[Stored data]
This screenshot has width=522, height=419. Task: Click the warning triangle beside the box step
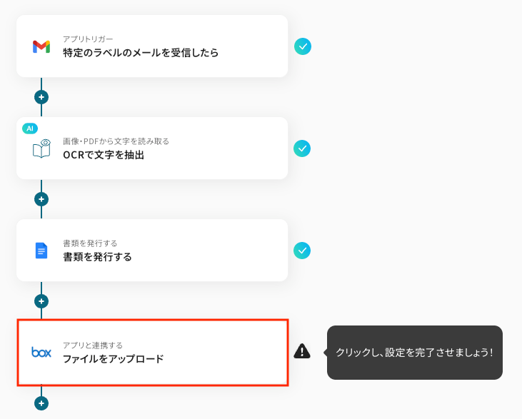point(302,350)
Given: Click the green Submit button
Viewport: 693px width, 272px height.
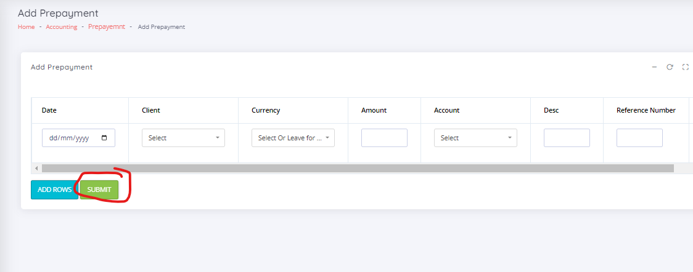Looking at the screenshot, I should pos(99,190).
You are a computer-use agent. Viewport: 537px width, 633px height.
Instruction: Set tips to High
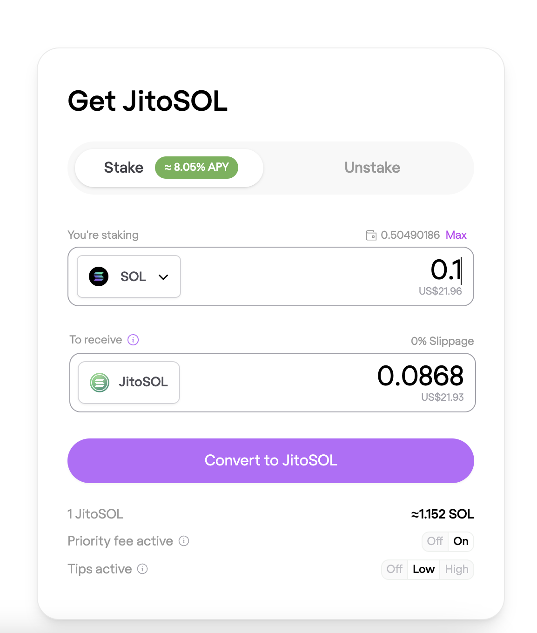pos(456,569)
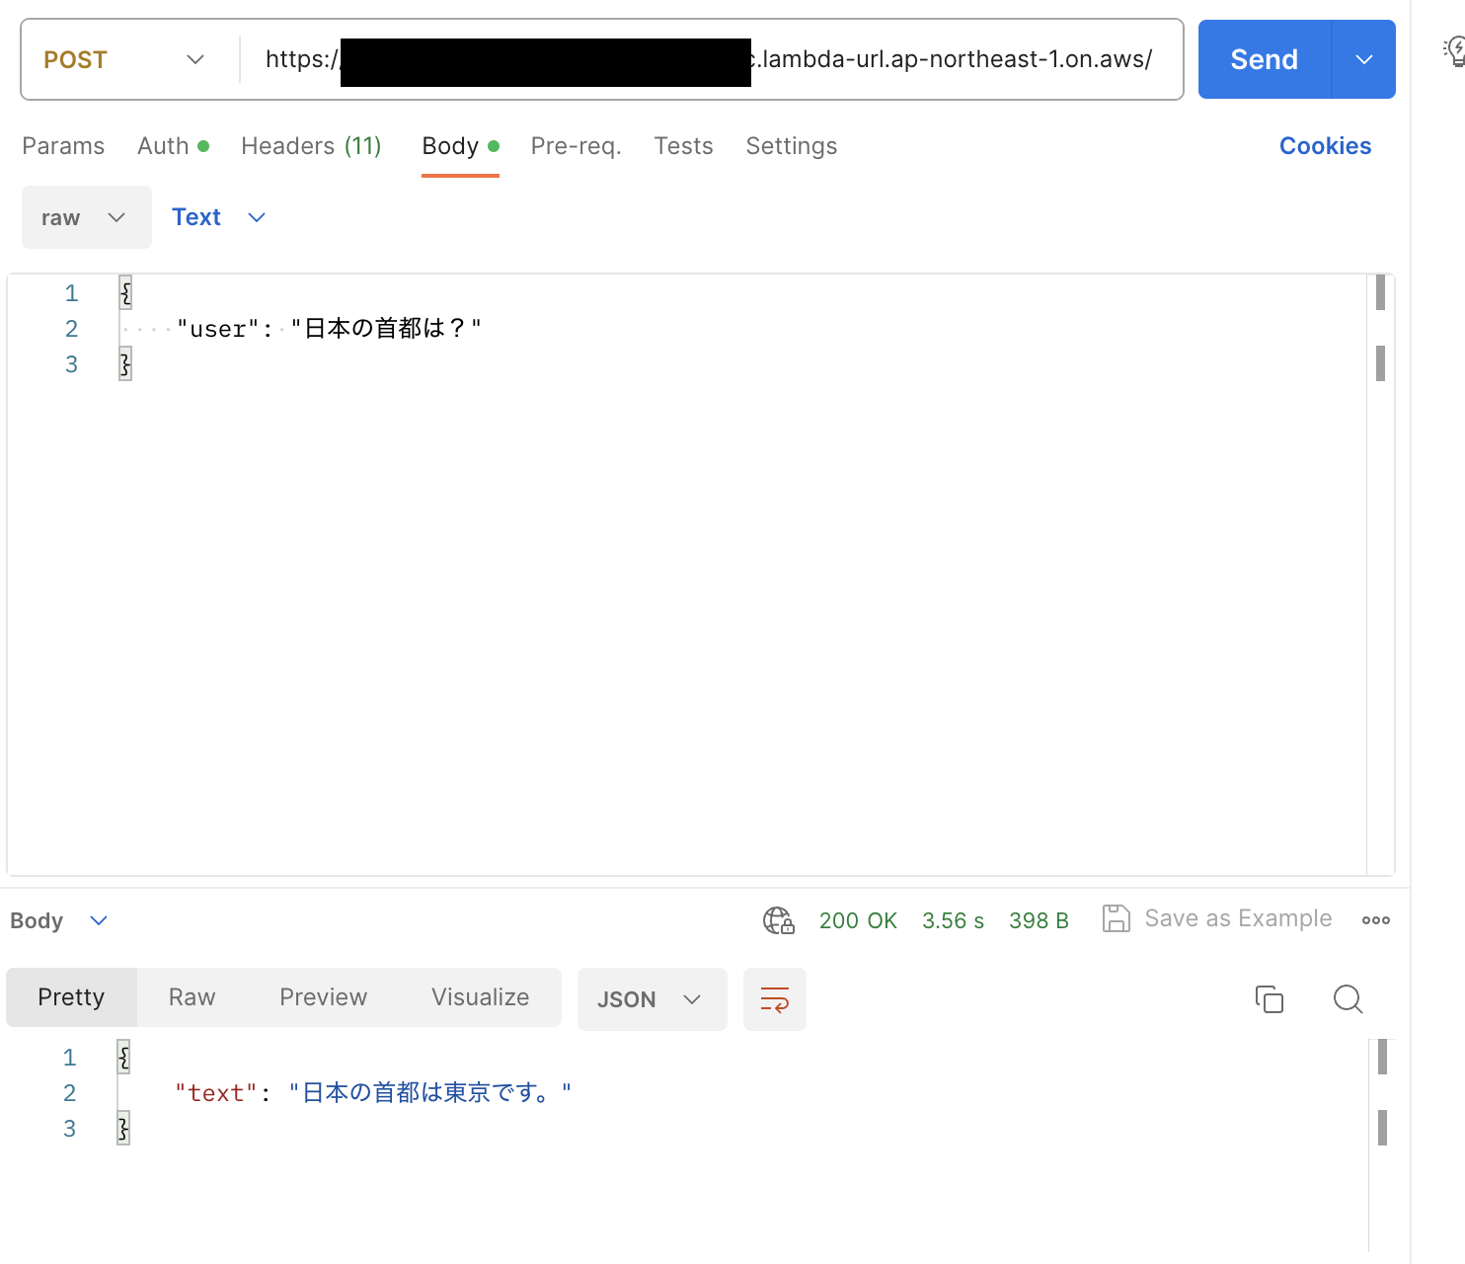Search within the response
Screen dimensions: 1465x1264
(x=1348, y=999)
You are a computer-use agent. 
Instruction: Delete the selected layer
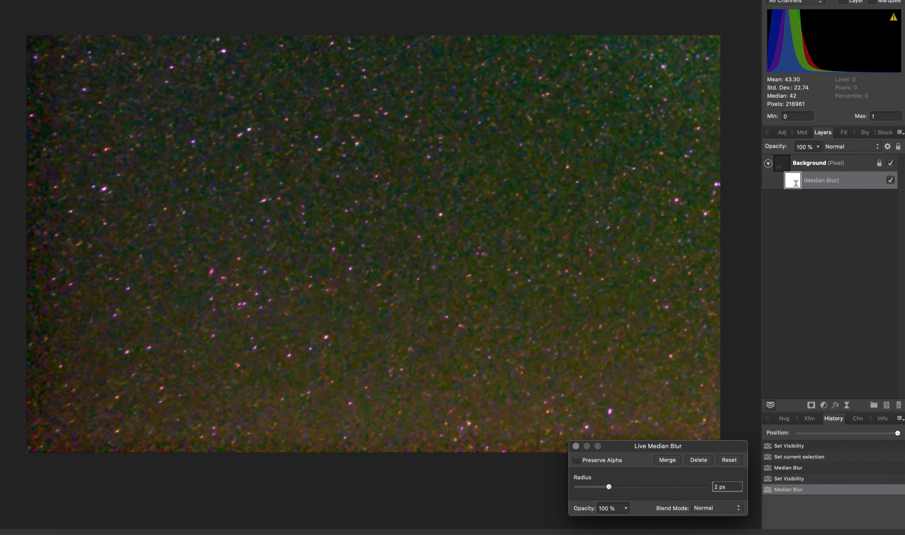point(898,405)
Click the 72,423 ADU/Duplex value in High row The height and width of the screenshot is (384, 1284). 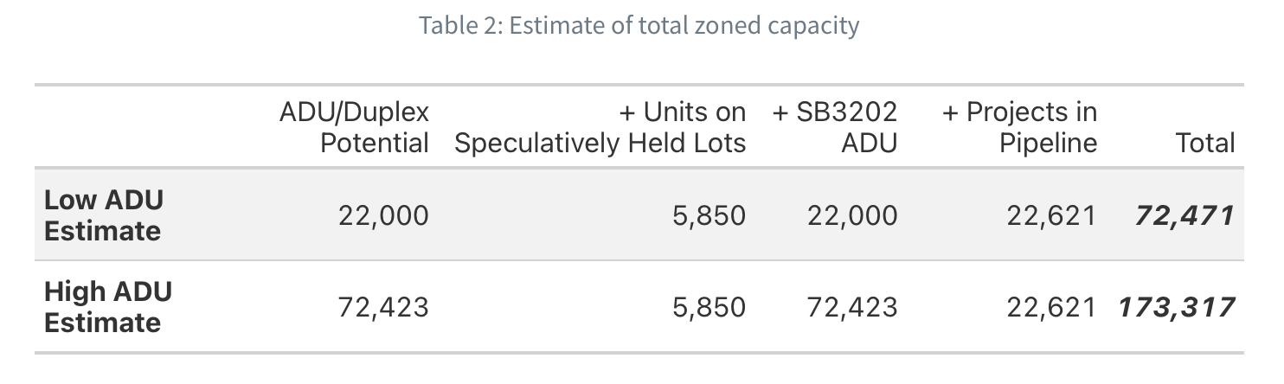(383, 307)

■ **TASK ITEM**:
Extract every line from the records above that contains the word "computer".

■ **EXERCISE SOLUTION**:
You are a computer-use agent. Viewport: 537px width, 633px height.
You are a computer-use agent. 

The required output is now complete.